Thursday 23 February 2017

Water in a dry land.

We get a lot of our basic shopping in San Jose since it has a supermarket, if a small one, unlike Rodalquilar. One day on our way there, we stopped off in Pozo de los Frailes ('Monks' Well') and looked at the well in the centre of the village. It has been restored and provides an interesting example of the kind of communal amenities that used to be widely used here, right up until recently.



It worked by a donkey pulling a wheel round and round to hoist up pots of water.

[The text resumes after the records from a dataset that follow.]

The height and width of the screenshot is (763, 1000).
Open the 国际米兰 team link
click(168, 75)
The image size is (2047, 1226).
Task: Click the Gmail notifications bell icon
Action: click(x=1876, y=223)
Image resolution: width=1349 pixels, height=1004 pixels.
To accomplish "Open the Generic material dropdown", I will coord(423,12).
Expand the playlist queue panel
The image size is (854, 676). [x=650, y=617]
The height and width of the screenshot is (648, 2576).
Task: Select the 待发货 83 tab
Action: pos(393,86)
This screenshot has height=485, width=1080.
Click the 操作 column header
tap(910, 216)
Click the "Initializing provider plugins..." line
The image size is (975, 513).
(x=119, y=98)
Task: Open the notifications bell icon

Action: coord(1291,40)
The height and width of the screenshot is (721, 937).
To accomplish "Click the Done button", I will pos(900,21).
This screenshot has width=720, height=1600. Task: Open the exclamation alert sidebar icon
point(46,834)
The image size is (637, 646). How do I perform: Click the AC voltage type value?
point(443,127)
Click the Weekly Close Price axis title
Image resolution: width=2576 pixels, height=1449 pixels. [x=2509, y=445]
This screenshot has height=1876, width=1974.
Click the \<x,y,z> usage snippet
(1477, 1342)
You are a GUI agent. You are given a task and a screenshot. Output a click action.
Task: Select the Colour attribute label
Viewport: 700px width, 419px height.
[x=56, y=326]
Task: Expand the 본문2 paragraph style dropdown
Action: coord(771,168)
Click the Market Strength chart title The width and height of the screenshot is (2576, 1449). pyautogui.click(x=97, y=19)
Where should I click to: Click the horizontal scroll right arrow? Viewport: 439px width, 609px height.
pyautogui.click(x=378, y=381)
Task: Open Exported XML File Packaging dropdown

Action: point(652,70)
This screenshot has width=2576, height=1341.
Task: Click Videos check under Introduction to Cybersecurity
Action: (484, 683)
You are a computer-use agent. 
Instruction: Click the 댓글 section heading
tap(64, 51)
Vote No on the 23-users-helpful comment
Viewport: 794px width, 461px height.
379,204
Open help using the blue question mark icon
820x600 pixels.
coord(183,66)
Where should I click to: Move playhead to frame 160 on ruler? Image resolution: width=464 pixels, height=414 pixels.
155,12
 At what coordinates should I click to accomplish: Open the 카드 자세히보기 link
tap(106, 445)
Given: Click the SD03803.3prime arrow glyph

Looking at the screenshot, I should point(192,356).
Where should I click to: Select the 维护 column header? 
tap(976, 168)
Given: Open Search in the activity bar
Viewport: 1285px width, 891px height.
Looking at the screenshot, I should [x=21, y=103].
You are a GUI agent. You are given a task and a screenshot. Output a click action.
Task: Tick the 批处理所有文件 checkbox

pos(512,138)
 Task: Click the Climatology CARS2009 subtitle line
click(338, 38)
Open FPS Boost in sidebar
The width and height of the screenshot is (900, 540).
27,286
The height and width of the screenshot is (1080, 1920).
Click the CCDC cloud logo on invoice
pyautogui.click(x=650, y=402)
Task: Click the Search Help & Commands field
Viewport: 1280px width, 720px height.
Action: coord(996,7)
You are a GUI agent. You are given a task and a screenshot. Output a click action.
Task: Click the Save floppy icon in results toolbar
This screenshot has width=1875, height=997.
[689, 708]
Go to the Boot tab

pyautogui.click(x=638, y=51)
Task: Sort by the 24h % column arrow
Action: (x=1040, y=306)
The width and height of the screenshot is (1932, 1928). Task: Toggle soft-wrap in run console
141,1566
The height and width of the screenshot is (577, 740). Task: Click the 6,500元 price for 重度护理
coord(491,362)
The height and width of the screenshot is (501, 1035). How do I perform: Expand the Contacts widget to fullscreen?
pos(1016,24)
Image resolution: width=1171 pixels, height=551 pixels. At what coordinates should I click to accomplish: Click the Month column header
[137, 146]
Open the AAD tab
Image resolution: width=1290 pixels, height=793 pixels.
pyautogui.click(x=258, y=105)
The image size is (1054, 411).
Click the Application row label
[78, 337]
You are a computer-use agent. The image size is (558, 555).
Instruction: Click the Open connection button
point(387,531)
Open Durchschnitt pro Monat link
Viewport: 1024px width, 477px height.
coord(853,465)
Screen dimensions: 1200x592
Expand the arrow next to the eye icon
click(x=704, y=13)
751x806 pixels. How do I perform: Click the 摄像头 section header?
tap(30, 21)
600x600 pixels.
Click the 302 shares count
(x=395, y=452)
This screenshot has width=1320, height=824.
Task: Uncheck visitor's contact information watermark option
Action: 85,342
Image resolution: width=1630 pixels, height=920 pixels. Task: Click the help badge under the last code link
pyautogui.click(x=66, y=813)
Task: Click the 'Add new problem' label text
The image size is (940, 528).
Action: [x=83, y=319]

When Juan Goytisolo came through the village in the 1950s, also on his way to San Jose, he watched the well being used:
    "After a fifteen-minute descent, a new settlement appears . . . It is Pozo de los Frailes, which has a school and looks bigger than the last one. By the side of the road a blindfolded ass is pulling on the axle of the draw-well. The wheel turns slowly, hoisting bucketfuls of water from the well which are then poured into the trough.
    "The children crowd around to see me, and some run-off to tell their mothers. 'A foreigner, a foreigner,' they shout. Women appear out of their hallways; there is an atmosphere of expectation. Rather intimidated, I pretend I'm looking at the cloudlets gathering over the mountains"

The trough Juan mentions, into which the water is channeled:

By chance, we discovered there was another beautifully restored well in the Rodalquilar valley down near El Playazo beach. In this case, it's a double well with an impressive reservoir tank in between the two wheels.




Why it's so far from Rodalquilar village seems a mystery.  Maybe it dates back to the alum mining settlement built by Francisco de Vasco at the beginning of the 17th century?
It's right over on the far side of the large bay, there is no obvious path leading to it and no sign to tell you that it's there, which seems strange since the restoration cost nearly a quarter of €1 million!  But this is typical of the Cabo!
After the Moors were driven out of Almeria, the people continued to use the aljibes (the Moorish wells and reservoirs) which centuries on can still be seen dotted about the landscape, but De Vasco's settlement was built after the Moors had left and so it would have needed a new water system.